2. From $x = 0$ to $x = 5$: In this part, $x$ is positive, so $f(x) = x$.
* At $x = 0$, $f(0) = 0$.
* At $x = 5$, $f(5) = 5$.
* This also makes a triangle! The base goes from 0 to 5 on the x-axis, so its length is $5 - 0 = 5$. The height of the triangle is at $x = 5$, which is 5.
* The area of this second triangle is (1/2) * base * height = (1/2) * 5 * 5 = (1/2) * 25 = 12.5.

To find the total value of the integral, we just add up the areas of these two triangles!
Total Area = Area of Triangle 1 + Area of Triangle 2
Total Area = 2 + 12.5 = 14.5.

Alternative answer

Answer: 14.5 Explain
This is a question about <finding the area under a graph using geometry, which is like solving an integral!>. The solving step is:

First, we need to picture what the graph of $y = |x|$ looks like. It's like a "V" shape that points down, with its corner right at $(0,0)$.

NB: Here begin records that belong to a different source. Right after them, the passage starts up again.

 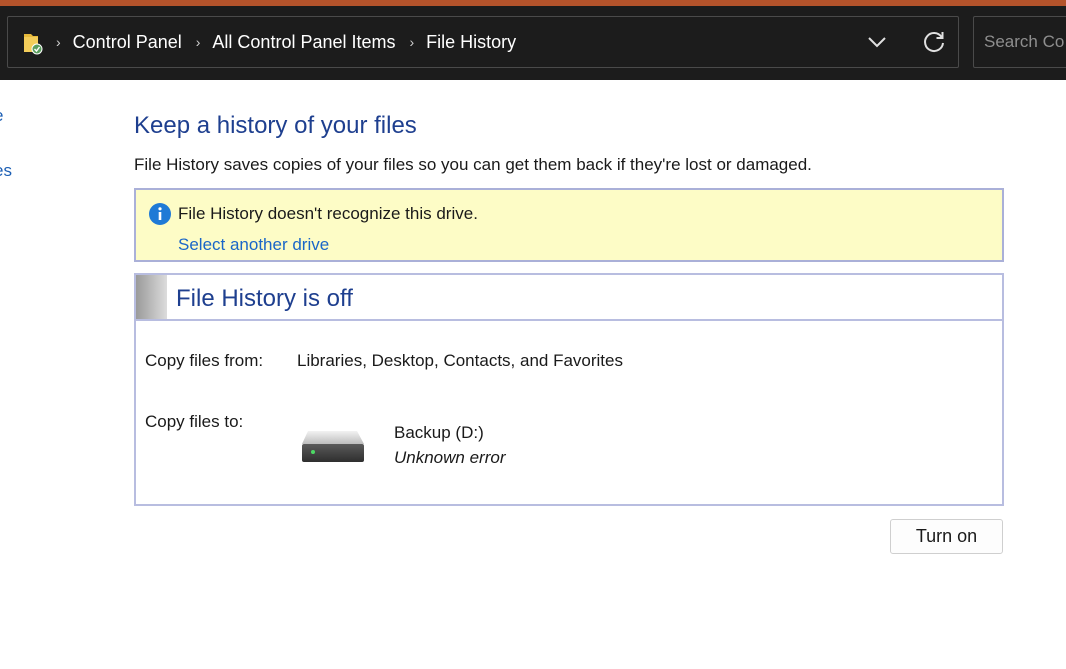 I want to click on status-header: File History is off, so click(x=569, y=298).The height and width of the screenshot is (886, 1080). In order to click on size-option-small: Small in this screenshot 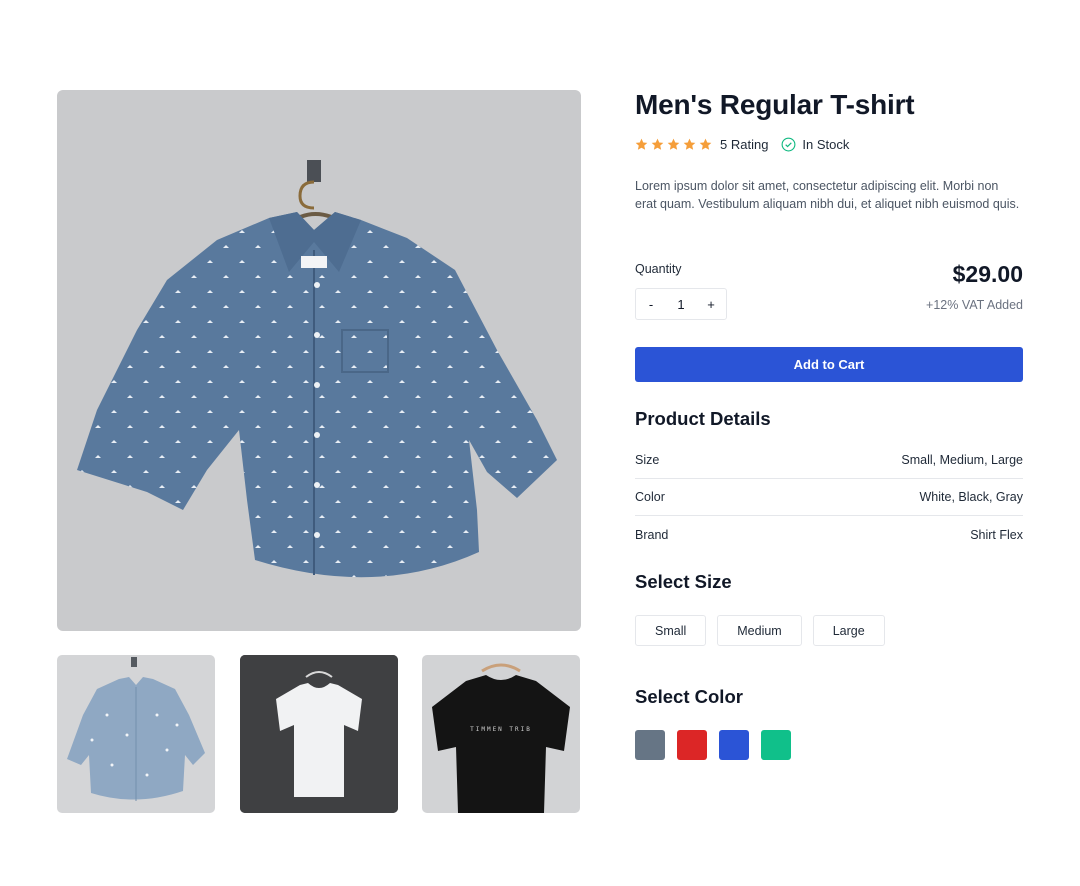, I will do `click(671, 630)`.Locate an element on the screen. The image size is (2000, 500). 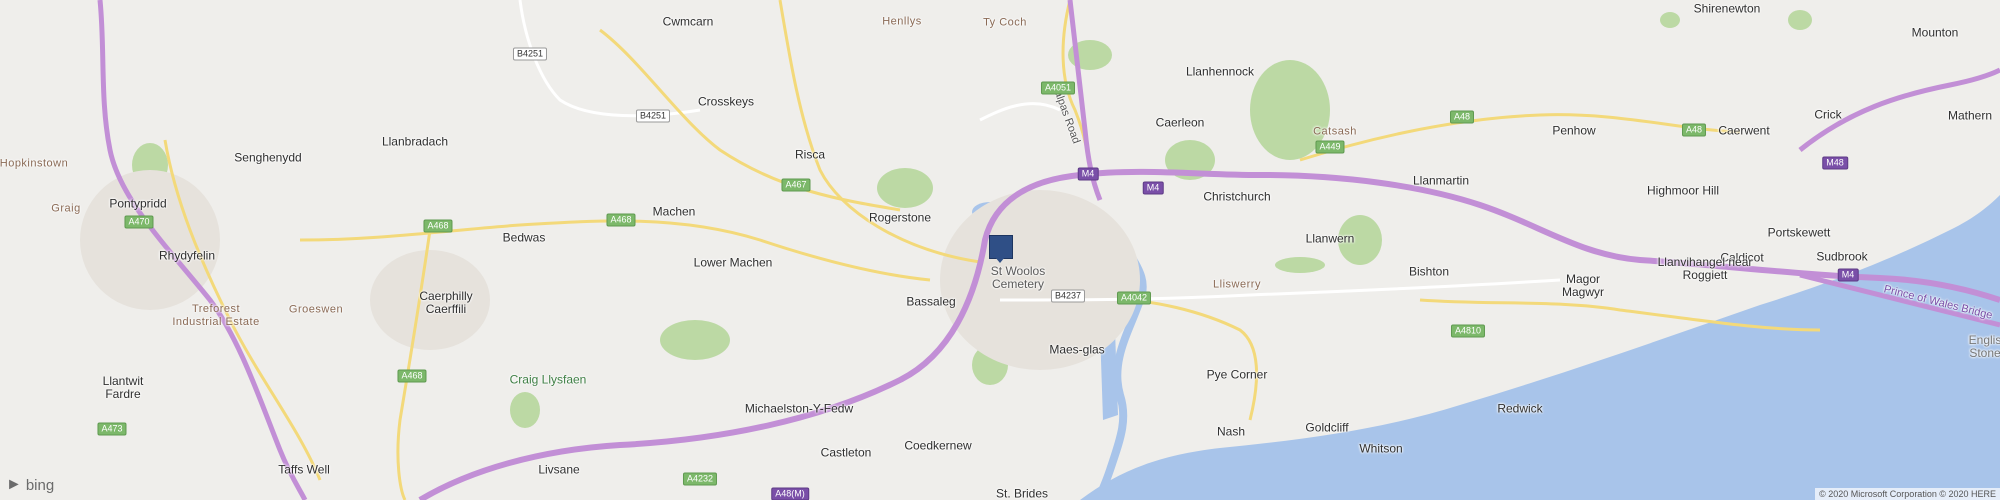
place-label: Caerleon is located at coordinates (1180, 123).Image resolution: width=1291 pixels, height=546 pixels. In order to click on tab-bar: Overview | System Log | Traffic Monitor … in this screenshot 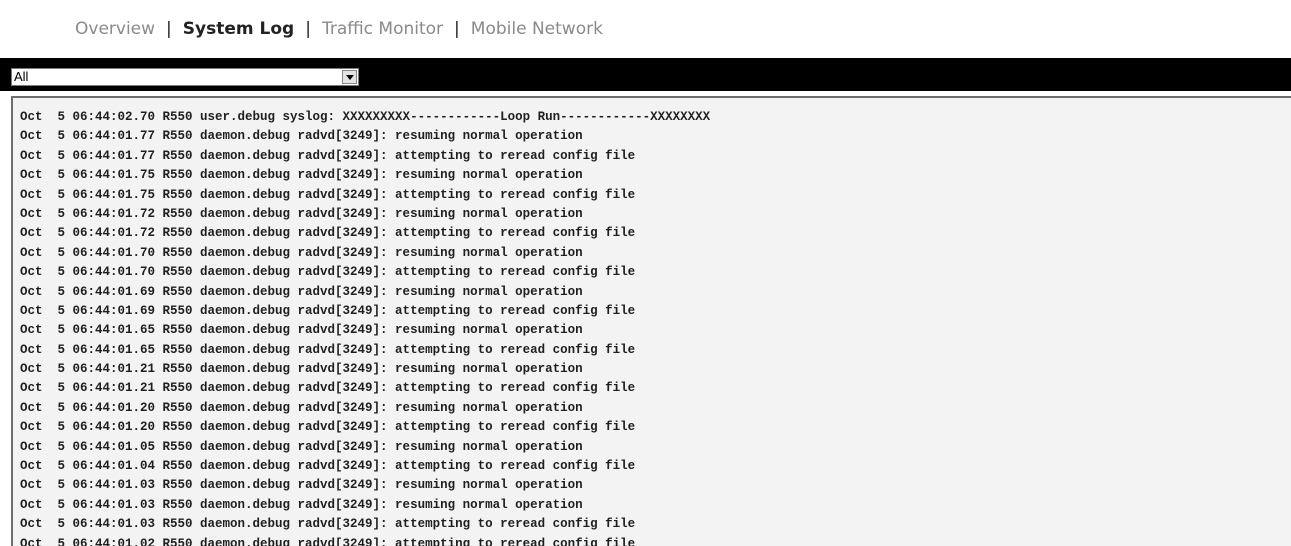, I will do `click(646, 29)`.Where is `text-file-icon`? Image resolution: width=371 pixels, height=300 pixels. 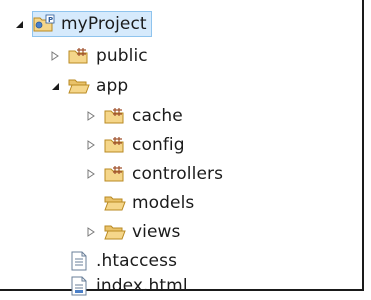
text-file-icon is located at coordinates (79, 261).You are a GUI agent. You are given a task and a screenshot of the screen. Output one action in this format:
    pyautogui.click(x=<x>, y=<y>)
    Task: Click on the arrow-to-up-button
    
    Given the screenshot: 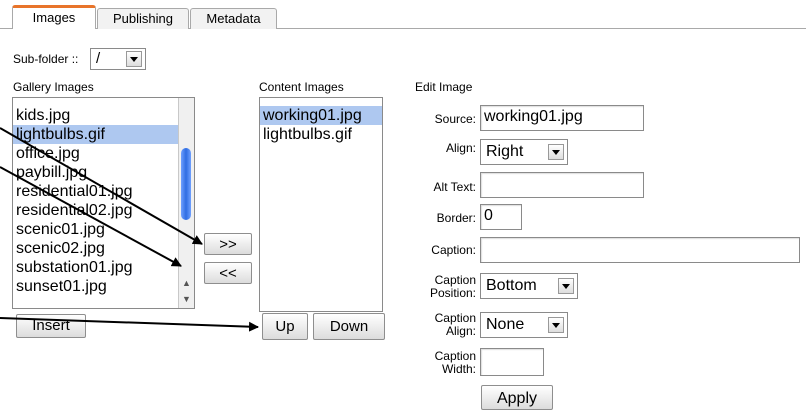 What is the action you would take?
    pyautogui.click(x=130, y=324)
     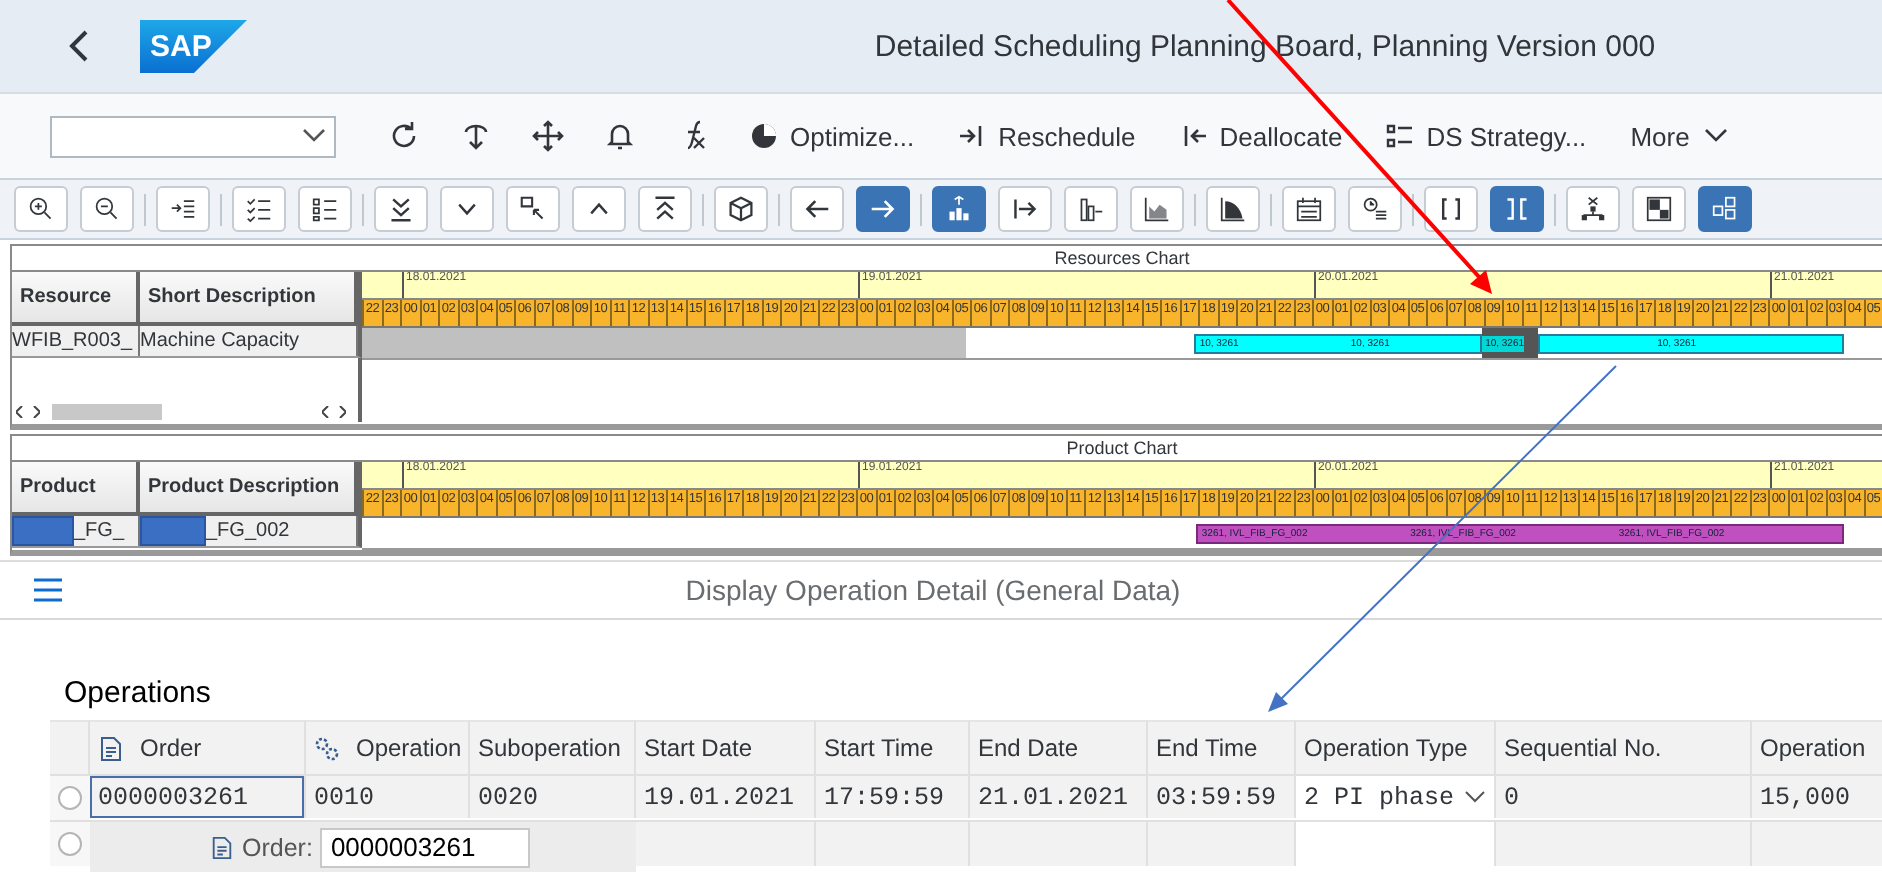 I want to click on arrow-left-bar-icon, so click(x=1194, y=136).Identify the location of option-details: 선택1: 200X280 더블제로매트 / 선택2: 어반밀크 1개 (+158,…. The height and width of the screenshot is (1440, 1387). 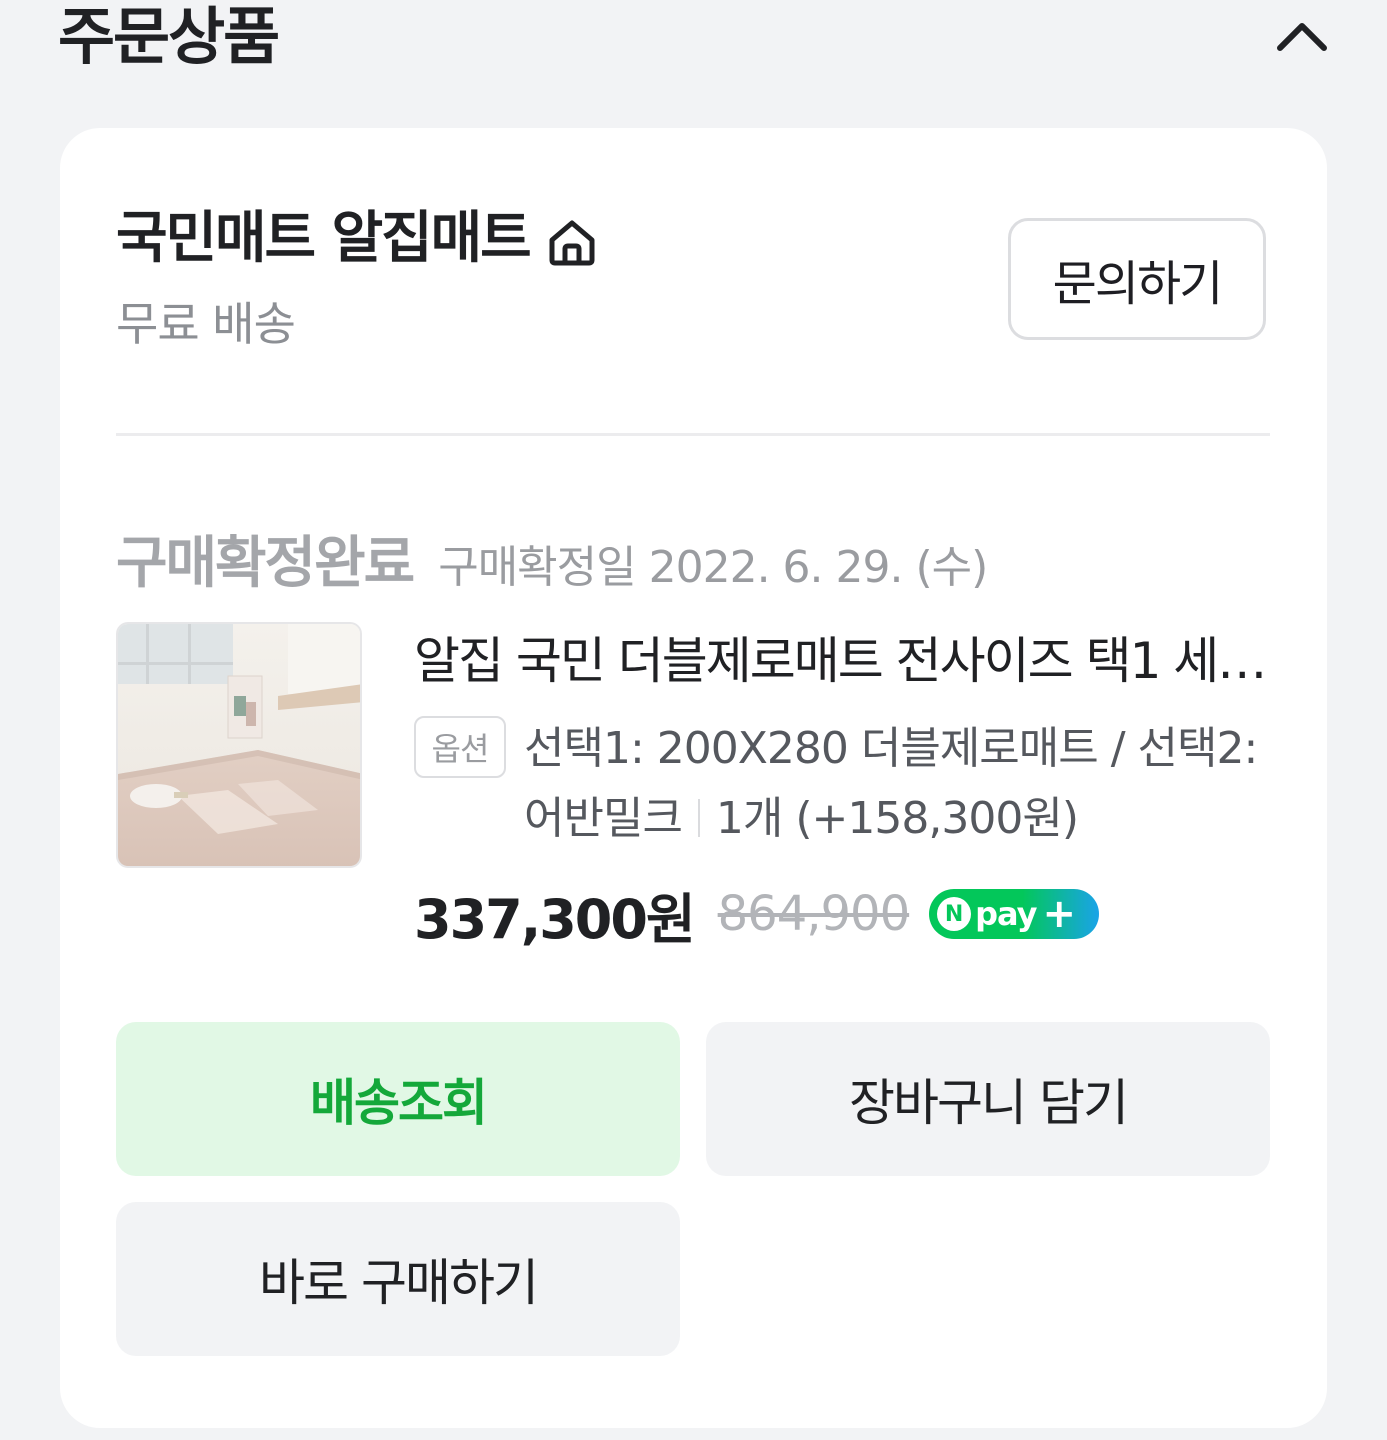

We want to find the area under this graph from $x = -2$ to $x = 5$. If we draw this, we'll see two triangles above the x-axis!

1. **Triangle 1 (from $x = -2$ to $x = 0$):**
* At $x = -2$, the value of $|x|$ is $|-2| = 2$. So, this triangle goes from $(-2,0)$ up to $(-2,2)$ and then back down to $(0,0)$.
* Its base is from $-2$ to $0$, which is $0 - (-2) = 2$ units long.
* Its height is the value of $y$ at $x = -2$, which is $2$ units tall.
* The area of a triangle is (1/2) * base * height.
* Area 1 = (1/2) * 2 * 2 = 2.

2. **Triangle 2 (from $x = 0$ to $x = 5$):**
* At $x = 5$, the value of $|x|$ is $|5| = 5$. So, this triangle goes from $(0,0)$ up to $(5,5)$ and then back down to $(5,0)$.
* Its base is from $0$ to $5$, which is $5 - 0 = 5$ units long.
* Its height is the value of $y$ at $x = 5$, which is $5$ units tall.
* Area 2 = (1/2) * 5 * 5 = (1/2) * 25 = 12.5.

Finally, to get the total area, we just add the areas of these two triangles together:
Total Area = Area 1 + Area 2 = 2 + 12.5 = 14.5.